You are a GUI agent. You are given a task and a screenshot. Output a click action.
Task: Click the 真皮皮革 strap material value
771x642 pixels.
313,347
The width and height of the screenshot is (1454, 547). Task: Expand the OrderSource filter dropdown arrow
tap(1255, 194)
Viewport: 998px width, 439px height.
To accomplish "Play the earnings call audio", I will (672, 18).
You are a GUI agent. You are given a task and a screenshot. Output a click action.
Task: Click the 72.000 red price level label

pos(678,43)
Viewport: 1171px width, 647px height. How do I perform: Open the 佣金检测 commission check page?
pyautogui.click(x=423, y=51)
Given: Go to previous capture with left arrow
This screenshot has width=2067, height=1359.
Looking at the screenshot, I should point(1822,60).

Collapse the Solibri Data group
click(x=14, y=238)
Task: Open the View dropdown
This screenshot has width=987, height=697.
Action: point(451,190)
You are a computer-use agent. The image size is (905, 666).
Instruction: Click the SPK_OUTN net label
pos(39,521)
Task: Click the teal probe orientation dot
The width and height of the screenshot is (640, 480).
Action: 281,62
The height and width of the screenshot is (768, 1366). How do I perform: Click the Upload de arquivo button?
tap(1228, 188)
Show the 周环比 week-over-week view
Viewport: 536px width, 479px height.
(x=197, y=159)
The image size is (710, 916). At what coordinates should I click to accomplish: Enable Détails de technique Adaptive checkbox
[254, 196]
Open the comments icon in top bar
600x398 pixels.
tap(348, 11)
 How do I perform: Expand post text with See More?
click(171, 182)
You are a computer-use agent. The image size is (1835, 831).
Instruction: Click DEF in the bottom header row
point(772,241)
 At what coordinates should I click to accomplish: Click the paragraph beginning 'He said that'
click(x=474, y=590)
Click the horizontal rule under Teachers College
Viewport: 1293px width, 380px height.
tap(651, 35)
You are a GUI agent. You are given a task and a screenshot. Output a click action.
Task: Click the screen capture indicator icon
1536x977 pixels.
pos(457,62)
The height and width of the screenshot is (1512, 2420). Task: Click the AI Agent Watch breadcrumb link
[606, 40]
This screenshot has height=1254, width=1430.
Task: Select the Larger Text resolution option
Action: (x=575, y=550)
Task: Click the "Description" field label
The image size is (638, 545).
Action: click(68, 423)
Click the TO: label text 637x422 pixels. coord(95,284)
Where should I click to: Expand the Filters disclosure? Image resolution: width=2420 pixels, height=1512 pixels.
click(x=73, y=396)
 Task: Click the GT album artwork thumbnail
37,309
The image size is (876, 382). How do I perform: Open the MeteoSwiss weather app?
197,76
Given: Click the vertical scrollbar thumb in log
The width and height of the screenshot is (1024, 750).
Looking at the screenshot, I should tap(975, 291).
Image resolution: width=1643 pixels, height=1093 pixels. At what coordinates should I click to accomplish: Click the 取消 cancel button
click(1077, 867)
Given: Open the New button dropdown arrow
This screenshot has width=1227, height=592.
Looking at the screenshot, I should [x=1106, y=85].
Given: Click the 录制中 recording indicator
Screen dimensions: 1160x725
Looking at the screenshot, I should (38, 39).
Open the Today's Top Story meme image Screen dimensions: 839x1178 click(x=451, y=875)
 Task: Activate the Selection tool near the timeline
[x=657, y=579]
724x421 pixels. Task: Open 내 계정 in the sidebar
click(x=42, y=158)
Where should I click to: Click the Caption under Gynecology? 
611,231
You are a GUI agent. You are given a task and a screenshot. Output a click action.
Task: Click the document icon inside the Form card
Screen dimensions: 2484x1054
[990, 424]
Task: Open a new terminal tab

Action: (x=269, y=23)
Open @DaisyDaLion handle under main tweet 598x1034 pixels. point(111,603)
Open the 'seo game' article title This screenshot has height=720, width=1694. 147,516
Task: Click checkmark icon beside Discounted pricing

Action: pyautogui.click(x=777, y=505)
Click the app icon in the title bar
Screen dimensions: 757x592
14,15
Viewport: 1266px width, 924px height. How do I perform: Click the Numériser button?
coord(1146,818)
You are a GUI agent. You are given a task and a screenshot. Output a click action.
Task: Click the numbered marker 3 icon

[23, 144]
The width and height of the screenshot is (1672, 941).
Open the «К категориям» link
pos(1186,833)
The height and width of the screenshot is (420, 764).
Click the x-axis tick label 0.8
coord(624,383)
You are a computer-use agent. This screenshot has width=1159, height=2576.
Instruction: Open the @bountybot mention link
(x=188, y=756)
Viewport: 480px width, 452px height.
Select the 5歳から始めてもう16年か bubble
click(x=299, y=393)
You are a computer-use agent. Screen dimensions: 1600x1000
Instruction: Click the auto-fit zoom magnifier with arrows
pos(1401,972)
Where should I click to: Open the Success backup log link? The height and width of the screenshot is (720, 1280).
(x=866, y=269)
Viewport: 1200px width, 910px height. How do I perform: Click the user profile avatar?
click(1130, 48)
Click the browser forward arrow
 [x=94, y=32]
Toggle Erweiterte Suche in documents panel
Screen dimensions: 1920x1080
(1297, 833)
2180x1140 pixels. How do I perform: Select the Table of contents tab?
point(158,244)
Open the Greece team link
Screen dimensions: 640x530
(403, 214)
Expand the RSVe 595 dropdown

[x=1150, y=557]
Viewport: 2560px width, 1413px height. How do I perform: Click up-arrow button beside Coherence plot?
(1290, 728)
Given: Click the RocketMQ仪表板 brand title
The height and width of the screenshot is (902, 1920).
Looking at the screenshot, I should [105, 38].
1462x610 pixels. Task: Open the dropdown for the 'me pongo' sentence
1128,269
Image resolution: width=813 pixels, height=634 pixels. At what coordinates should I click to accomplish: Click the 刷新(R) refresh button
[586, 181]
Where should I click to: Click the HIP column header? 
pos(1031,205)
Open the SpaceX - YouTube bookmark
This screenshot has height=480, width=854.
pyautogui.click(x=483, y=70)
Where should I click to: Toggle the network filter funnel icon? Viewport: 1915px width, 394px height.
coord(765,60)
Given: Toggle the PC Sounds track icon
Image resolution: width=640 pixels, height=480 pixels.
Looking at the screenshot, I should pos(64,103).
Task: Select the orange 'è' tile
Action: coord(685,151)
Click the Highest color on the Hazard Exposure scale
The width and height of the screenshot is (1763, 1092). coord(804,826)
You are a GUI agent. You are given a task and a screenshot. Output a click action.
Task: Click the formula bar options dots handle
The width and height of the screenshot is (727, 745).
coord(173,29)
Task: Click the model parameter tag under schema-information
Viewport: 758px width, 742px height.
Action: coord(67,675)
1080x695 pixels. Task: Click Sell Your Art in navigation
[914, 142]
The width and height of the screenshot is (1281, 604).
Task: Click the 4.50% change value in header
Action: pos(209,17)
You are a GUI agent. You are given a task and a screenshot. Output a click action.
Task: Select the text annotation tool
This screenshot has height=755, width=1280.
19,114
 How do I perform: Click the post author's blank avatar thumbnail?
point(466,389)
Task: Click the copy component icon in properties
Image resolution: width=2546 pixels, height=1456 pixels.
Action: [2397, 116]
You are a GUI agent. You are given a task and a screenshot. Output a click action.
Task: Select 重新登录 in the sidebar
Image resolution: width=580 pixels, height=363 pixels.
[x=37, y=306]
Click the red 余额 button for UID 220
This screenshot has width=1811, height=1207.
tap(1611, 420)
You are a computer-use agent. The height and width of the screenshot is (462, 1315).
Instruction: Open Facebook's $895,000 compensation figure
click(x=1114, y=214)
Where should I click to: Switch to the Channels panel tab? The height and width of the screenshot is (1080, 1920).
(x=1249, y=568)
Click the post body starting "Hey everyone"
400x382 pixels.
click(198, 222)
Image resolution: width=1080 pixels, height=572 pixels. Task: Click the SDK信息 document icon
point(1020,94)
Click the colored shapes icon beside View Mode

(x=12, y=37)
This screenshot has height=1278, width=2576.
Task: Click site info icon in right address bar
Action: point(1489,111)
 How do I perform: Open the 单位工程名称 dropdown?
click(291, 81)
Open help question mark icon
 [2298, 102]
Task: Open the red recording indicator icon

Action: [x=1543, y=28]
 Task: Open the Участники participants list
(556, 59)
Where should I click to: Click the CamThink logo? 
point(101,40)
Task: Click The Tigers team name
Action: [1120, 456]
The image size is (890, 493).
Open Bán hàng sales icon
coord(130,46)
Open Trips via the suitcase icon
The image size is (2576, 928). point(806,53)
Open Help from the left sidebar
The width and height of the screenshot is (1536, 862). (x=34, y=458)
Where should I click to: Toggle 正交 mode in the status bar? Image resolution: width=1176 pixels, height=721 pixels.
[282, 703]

:::::

-- Requirements --
Rewrite the material from the line that has "You are a computer-use agent. The image size is (1835, 831)." through the line that has "Looking at the screenshot, I should tap(975, 291).", changing "Teachers College" to "Graduate School" and leaving everything else as it is.

-- Correct response --
You are a computer-use agent. The image size is (1835, 831).
Instruction: Click DEF in the bottom header row
point(772,241)
 At what coordinates should I click to accomplish: Click the paragraph beginning 'He said that'
click(x=474, y=590)
Click the horizontal rule under Graduate School
Viewport: 1293px width, 380px height.
tap(651, 35)
You are a GUI agent. You are given a task and a screenshot. Output a click action.
Task: Click the screen capture indicator icon
1536x977 pixels.
pos(457,62)
The height and width of the screenshot is (1512, 2420). Task: Click the AI Agent Watch breadcrumb link
[606, 40]
This screenshot has height=1254, width=1430.
Task: Select the Larger Text resolution option
Action: (x=575, y=550)
Task: Click the "Description" field label
The image size is (638, 545).
Action: click(68, 423)
Click the TO: label text 637x422 pixels. coord(95,284)
Where should I click to: Expand the Filters disclosure? Image resolution: width=2420 pixels, height=1512 pixels.
click(x=73, y=396)
 Task: Click the GT album artwork thumbnail
37,309
The image size is (876, 382). How do I perform: Open the MeteoSwiss weather app?
197,76
Given: Click the vertical scrollbar thumb in log
The width and height of the screenshot is (1024, 750).
Looking at the screenshot, I should tap(975, 291).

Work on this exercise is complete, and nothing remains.